[Collected data]
=== Begin Enclosure ===
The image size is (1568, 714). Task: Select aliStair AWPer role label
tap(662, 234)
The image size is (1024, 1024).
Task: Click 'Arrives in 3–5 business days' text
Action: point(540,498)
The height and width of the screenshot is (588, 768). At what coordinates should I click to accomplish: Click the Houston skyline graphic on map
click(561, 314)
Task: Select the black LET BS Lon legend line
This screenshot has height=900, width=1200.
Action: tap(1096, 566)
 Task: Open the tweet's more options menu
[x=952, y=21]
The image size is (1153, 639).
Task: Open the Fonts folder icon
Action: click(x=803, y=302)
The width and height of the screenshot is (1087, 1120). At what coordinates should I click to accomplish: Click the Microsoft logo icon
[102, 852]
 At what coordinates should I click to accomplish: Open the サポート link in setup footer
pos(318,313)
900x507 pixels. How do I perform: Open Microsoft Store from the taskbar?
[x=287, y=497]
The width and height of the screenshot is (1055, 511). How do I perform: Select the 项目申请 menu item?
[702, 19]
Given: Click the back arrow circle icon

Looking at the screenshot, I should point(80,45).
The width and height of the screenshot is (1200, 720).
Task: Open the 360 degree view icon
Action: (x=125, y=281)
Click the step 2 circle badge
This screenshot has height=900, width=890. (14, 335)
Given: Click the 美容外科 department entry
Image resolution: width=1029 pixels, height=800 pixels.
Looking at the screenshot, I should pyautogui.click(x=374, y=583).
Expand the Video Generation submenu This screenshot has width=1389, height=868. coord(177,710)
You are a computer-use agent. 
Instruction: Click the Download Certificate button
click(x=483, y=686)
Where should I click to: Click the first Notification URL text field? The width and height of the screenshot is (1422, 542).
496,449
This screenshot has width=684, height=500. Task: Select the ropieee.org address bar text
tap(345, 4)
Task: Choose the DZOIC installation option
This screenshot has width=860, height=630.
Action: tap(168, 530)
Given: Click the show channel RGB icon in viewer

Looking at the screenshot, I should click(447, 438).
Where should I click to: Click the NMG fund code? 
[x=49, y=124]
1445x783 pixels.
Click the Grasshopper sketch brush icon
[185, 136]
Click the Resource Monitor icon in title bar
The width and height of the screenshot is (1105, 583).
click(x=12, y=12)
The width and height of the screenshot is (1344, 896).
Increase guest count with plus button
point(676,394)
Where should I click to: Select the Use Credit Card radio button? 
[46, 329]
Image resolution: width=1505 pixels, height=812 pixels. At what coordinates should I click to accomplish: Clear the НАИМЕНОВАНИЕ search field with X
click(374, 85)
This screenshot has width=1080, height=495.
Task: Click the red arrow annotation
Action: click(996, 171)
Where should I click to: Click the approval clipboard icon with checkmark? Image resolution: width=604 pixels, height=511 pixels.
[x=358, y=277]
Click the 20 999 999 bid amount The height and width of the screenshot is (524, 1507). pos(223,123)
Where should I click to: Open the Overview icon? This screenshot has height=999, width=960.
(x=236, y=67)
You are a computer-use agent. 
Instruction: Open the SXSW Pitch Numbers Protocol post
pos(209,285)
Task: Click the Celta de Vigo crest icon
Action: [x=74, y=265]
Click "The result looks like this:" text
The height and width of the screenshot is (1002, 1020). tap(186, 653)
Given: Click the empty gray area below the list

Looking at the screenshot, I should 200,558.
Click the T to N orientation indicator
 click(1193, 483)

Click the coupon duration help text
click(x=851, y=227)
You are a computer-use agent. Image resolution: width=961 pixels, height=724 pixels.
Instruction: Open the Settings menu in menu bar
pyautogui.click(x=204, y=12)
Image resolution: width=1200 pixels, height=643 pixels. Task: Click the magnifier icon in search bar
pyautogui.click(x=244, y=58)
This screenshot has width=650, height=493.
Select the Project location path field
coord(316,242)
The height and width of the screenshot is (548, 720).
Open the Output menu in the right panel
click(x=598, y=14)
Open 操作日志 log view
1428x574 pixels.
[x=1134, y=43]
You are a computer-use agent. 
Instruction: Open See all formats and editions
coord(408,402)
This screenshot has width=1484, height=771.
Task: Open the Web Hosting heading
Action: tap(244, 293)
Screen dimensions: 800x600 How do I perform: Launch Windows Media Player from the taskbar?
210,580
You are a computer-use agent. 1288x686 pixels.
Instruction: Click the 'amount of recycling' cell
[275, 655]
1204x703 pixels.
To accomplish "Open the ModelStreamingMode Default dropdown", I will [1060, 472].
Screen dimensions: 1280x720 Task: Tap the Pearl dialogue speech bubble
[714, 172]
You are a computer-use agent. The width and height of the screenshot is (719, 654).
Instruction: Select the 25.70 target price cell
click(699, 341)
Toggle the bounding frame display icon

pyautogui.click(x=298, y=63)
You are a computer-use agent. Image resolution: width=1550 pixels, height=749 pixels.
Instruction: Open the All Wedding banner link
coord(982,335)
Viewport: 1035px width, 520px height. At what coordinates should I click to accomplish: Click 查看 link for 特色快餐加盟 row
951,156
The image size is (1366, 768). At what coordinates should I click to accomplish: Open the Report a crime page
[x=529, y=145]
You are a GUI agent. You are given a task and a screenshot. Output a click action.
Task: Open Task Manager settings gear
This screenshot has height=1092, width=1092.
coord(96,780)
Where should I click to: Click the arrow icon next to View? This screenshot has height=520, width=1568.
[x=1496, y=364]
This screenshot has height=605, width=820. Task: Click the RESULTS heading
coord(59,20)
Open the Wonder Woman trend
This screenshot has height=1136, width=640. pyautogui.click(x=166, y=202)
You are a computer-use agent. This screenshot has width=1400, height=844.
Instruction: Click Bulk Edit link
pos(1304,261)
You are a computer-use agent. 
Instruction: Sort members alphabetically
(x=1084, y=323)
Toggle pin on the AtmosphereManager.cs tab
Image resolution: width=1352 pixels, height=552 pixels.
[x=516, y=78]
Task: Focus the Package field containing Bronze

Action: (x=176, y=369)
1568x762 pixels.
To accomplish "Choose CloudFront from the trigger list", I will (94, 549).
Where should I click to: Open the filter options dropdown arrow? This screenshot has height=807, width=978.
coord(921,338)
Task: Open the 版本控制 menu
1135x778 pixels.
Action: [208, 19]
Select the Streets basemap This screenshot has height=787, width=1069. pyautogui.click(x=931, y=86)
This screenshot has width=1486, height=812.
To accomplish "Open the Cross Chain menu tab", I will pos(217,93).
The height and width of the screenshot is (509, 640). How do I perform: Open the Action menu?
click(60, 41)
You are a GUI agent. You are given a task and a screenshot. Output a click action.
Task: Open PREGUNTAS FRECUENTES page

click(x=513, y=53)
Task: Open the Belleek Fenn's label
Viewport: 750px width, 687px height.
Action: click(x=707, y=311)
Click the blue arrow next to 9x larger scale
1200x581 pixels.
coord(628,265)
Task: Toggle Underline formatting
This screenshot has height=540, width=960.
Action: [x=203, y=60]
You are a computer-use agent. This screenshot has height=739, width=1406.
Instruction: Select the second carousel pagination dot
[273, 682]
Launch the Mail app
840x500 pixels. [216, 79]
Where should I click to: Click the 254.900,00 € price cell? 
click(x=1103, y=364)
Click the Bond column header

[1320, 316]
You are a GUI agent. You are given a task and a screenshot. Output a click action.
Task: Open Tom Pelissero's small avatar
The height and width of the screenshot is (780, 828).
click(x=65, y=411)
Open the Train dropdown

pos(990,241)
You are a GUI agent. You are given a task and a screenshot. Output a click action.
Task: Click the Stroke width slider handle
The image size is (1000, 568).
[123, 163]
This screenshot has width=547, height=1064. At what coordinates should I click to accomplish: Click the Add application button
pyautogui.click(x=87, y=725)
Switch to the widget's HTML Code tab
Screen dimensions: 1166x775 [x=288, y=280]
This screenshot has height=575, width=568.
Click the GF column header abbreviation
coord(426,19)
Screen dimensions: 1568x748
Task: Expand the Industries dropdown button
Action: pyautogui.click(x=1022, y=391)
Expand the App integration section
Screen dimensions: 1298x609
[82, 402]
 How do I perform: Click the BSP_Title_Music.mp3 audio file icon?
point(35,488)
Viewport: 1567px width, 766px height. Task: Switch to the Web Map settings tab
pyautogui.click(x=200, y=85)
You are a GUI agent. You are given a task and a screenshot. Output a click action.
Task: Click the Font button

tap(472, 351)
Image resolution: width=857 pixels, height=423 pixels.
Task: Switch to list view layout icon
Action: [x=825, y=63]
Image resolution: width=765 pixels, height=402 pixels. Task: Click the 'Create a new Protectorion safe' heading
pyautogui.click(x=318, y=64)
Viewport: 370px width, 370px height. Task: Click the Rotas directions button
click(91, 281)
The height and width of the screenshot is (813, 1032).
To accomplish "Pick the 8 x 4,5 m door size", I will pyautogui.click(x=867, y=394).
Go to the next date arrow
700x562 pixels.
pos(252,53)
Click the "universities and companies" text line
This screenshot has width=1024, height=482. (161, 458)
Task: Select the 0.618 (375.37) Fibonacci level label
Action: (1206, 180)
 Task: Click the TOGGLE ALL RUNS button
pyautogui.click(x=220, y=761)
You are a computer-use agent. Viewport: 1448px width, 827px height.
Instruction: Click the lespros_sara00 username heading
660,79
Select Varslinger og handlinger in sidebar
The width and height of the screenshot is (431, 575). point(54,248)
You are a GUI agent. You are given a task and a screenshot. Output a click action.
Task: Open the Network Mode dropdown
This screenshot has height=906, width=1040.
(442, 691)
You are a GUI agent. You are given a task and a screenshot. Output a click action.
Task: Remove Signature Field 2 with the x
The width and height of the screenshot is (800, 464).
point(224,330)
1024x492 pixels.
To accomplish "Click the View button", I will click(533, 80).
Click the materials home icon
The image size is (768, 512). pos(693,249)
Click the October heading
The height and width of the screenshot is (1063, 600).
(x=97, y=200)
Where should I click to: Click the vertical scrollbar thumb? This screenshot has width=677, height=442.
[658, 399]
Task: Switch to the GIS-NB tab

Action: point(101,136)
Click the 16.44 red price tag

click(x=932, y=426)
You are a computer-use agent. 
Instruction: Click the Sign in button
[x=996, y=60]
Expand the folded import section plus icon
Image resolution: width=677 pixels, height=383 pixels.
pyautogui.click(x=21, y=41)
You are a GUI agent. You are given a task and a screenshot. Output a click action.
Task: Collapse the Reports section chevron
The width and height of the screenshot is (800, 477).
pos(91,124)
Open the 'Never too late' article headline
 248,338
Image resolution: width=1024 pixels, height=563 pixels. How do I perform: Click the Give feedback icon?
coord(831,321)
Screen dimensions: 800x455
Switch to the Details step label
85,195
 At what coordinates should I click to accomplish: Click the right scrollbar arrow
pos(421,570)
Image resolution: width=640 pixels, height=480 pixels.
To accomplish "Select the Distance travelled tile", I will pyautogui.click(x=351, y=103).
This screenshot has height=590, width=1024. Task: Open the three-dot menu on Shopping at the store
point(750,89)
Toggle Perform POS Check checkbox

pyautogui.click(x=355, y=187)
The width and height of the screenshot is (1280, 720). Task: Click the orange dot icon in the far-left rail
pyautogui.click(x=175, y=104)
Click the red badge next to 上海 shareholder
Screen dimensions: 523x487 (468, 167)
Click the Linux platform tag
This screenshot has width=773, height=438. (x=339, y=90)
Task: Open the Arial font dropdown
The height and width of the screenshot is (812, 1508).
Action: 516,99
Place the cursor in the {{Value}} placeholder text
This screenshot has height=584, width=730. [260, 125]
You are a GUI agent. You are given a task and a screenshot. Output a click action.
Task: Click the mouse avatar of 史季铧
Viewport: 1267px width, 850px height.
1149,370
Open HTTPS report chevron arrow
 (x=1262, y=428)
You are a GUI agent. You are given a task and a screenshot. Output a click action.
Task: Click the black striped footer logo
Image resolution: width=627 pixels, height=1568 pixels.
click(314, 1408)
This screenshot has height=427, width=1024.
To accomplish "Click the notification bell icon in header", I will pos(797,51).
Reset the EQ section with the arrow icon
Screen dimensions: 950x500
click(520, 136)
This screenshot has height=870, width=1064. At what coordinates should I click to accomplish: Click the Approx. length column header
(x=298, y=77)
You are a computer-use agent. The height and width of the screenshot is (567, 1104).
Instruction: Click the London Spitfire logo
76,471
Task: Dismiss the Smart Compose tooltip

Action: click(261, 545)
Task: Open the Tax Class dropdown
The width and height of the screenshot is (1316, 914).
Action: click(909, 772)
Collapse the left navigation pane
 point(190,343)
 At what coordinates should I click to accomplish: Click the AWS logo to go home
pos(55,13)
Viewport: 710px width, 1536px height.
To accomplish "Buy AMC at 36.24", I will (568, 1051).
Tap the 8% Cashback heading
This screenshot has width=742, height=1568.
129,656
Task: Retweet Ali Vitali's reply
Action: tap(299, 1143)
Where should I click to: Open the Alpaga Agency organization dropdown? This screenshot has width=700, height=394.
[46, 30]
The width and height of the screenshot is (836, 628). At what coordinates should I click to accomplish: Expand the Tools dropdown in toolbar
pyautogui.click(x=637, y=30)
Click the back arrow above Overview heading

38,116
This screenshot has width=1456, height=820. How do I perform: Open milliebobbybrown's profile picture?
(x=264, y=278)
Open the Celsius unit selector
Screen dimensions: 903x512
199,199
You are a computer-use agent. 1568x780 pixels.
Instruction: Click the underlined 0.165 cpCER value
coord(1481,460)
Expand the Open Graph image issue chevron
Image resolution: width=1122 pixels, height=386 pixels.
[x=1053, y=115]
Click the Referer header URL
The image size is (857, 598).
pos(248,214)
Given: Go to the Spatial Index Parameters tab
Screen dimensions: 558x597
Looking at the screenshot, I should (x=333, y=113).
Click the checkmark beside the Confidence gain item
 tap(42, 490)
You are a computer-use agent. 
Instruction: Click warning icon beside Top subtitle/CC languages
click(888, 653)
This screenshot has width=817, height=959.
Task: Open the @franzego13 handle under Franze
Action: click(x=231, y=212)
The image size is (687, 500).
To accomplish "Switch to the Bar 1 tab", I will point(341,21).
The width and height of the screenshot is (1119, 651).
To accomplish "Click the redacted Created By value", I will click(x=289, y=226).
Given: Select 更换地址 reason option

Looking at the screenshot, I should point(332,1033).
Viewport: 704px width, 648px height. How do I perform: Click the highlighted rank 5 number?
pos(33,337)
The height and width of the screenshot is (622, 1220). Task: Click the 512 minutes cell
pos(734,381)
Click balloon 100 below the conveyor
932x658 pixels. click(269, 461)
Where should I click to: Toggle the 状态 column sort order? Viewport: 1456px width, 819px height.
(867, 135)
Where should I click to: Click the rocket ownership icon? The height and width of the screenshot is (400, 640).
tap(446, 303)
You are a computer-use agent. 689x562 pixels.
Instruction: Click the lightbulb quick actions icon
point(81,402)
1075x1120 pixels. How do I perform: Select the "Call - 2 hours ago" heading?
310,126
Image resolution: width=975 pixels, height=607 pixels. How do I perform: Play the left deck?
=== End Enclosure ===
**Task brief:** An exact copy of the lines above, from the one containing "How do I perform: Click the BSP_Title_Music.mp3" down to the one containing "The height and width of the screenshot is (813, 1032)." and including both, is the whole answer; retype it and nothing else.

**Output of the task:**
 How do I perform: Click the BSP_Title_Music.mp3 audio file icon?
point(35,488)
Viewport: 1567px width, 766px height. Task: Switch to the Web Map settings tab
pyautogui.click(x=200, y=85)
You are a GUI agent. You are given a task and a screenshot. Output a click action.
Task: Click the Font button

tap(472, 351)
Image resolution: width=857 pixels, height=423 pixels.
Task: Switch to list view layout icon
Action: [x=825, y=63]
Image resolution: width=765 pixels, height=402 pixels. Task: Click the 'Create a new Protectorion safe' heading
pyautogui.click(x=318, y=64)
Viewport: 370px width, 370px height. Task: Click the Rotas directions button
click(91, 281)
The height and width of the screenshot is (813, 1032).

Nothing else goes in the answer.